Mon propos ne vise pas la vie de Northup Solomon mais vise ce que Hollywood se sent obligé, impose et s'impose, pense être normal, etc...(au choix) dans les critères pour scenariser des histoires puis tourner des films calibrés pour les Oscar. Cela retire tout spontanéité ou au contraire tout le fond historique, ou l'aspect polémique ou encore analytique d'une oeuvre, d'un fait historique, d'une crise etc...Et c'est le cas de 12 years a slave qui joue uniquement sur les ressorts de l'affect qui fait appel uniquement à l'émotion sans faire appel à une réflexion plus profonde sur cette histoire américaine qui a des impacts encore aujourd'hui. Aller au-delà de l'affect pour vraiment contextualiser, saisir et faire saisir l'importance de l'histoire des Afro-américains dans l'histoire américaine.
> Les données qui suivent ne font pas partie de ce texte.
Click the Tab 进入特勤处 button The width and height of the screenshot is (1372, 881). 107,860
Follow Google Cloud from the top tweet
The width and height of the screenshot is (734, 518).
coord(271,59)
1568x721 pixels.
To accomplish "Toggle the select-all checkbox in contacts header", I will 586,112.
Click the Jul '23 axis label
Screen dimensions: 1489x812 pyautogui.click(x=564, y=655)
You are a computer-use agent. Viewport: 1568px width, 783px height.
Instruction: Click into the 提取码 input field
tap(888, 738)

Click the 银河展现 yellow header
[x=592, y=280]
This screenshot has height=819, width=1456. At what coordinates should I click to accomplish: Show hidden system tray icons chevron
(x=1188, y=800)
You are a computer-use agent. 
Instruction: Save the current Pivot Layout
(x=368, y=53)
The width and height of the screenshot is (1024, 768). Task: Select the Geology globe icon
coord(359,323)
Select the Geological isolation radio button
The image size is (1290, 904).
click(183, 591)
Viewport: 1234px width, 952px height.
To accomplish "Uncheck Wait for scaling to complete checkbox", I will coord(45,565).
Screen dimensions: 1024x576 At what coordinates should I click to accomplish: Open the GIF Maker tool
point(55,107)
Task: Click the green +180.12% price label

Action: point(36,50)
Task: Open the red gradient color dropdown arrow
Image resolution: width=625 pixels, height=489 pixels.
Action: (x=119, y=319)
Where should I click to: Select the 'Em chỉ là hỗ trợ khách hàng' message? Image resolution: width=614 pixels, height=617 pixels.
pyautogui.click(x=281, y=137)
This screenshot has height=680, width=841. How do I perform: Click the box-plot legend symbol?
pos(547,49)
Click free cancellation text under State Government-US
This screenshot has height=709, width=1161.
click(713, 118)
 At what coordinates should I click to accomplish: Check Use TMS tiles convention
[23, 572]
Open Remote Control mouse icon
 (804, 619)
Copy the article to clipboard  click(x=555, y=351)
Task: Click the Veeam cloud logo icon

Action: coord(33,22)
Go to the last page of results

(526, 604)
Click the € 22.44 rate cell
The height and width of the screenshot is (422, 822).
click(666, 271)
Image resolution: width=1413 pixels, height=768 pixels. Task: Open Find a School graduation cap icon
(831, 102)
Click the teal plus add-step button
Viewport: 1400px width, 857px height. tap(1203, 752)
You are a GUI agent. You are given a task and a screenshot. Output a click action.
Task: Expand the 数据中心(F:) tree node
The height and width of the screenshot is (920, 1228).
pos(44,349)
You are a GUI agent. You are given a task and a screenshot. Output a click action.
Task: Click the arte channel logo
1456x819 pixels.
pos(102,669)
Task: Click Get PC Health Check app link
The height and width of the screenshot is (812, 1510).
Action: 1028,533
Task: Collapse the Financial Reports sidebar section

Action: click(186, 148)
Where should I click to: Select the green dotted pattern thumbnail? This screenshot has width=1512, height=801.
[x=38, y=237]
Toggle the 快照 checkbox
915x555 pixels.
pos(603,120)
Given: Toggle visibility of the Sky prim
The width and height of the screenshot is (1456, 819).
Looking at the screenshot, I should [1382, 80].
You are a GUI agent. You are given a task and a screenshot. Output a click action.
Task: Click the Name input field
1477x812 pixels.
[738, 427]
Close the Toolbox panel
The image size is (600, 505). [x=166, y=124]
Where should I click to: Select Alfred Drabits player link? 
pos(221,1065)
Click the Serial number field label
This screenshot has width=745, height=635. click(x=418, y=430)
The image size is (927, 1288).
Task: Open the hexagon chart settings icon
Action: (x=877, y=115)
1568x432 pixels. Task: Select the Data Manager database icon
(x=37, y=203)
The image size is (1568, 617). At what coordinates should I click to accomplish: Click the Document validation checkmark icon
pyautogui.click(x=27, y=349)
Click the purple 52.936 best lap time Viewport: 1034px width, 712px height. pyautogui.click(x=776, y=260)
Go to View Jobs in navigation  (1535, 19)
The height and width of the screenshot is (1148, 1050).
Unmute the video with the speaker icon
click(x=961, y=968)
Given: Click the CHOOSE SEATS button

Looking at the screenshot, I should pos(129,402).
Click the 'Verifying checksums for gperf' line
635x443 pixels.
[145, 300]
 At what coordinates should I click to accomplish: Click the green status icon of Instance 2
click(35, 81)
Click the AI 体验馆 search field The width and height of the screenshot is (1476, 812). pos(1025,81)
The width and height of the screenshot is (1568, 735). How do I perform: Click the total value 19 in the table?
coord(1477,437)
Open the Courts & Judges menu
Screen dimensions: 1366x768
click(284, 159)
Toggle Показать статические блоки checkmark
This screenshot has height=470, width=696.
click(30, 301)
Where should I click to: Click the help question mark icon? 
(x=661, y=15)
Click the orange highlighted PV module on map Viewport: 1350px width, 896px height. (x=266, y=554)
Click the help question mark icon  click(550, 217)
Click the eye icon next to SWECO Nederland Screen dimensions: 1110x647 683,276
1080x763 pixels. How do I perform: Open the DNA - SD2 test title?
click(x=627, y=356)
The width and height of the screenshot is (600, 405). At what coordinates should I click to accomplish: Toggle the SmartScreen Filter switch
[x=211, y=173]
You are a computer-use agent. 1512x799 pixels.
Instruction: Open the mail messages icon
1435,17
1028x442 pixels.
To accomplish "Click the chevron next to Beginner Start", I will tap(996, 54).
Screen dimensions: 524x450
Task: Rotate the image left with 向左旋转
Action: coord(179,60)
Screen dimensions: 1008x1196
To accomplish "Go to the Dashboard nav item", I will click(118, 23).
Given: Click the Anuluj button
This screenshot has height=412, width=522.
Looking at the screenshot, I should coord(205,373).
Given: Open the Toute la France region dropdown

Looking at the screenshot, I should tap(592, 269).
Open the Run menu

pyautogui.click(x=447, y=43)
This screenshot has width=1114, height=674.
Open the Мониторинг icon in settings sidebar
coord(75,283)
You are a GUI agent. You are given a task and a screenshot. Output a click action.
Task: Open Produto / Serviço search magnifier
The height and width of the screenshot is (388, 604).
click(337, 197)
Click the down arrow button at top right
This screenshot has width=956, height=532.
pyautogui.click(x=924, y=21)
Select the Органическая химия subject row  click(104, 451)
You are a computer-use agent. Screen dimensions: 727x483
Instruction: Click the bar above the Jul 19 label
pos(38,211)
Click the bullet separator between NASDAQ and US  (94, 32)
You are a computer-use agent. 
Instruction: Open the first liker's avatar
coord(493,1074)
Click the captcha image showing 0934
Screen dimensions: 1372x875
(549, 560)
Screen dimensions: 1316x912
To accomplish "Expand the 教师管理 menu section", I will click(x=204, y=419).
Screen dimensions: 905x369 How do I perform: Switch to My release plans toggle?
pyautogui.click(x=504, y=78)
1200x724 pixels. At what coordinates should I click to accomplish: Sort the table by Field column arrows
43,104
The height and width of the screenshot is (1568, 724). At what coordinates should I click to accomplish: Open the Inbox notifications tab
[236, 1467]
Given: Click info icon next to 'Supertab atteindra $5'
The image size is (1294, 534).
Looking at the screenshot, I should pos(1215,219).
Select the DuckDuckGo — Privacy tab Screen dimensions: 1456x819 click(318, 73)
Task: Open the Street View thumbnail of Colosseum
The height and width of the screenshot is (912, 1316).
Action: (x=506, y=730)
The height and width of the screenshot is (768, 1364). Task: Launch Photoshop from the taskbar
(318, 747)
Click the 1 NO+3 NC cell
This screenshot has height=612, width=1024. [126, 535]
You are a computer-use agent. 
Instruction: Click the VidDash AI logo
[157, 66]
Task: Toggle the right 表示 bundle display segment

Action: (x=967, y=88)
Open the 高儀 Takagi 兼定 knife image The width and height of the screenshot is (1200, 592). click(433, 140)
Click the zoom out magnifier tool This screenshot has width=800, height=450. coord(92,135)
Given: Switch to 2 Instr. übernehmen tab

Mais aussi s'interroger sur la façon dont ils ont été perçus et comment des politiques ont pu traverser le temps etc...
Alors, autant je trouve la critique sur la "tokenisation" des minorités à Hollywood dans le but de gagner des "woke points" très intéressante, autant je trouve surprenant d'utiliser, pour illustrer ce problème, un film comme "12 years a slave", qui est le projet très personnel de Steve McQueen, c'est-à-dire un des très rares réalisateurs noirs à avoir été oscarisés, et dont le travail était déjà encensé par la critique avant la sortie de ce film
Steve McQueen n'avait pas besoin gagner des "woke points", et il n'avait pas besoin de faire un film calibré pour les Oscars. "12 years a slave", ce n'est pas un film de commande, réalisé par un blanc qui voulait faire sa promo en passant pour super "woke". C'est le film d'un homme noir qui a eu envie d'utiliser sa réputation et sa notoriété en tant que réalisateur pour mettre la lumière sur l'histoire d'un autre homme noir, histoire qui lui semblait injustement méconnue. On est libre de trouver le film bon ou pas, mais je trouve vraiment étonnant de douter ainsi de sincérité de la démarche juste parce que le film reste dans l'affect et "n'intellectualise" pas l'esclavage. Et étonnant de l'associer automatiquement à un Hollywood blanc qui "s'impose" des choses, se sent "obligé" de "repentir".
Je trouve très étonnant aussi de lui opposer "Danse avec les loups", qui traite peut-être d'un sujet peu abordé à l'époque de sa sortie, mais qui de nos jours offre une vision plutôt consensuelle de l'histoire des Amérindiens. ça reste un film réalisé par un blanc, qui se base sur un roman écrit par un blanc, dont le héros est blanc. Dans le genre "film fait par le Hollywood blanc pour s'acheter une conscience", ça se pose vraiment là, quoi. On a quand même vu mieux pour représenter les Amérindiens. J'ai lu des auteurs Amérindiens, le moins qu'on puisse dire, c'est que le ton n'est pas tout à fait le même, et que le propos est un peu moins édulcoré.
Enfin, dernier point : pourquoi un film portant sur l'esclavage devrait-il absolument nous apprendre des choses et ne pourrait pas se contenter de montrer la brutale réalité de ce qu'était l'esclavage, sans plus d'intellectualisation ? C'est très bien, de faire un film qui apprend des choses à son public, mais il ne faut pas oublier que l'esclavage, ce n'est pas juste un épisode historique, ce n'est pas juste un sujet d'étude, ce n'est pas juste quelque chose de très théorique, c'est aussi des millions de vies bien réelles qui ont été touchées dans l'intime, et je ne vois pas le problème à juste parler de ça, à juste rappeler que derrière, il y a des tragédies humains qui se sont jouées. Parce qu'à trop vouloir intellectualiser la chose, c'est tout l'aspect humain qui finit par passer à la trappe.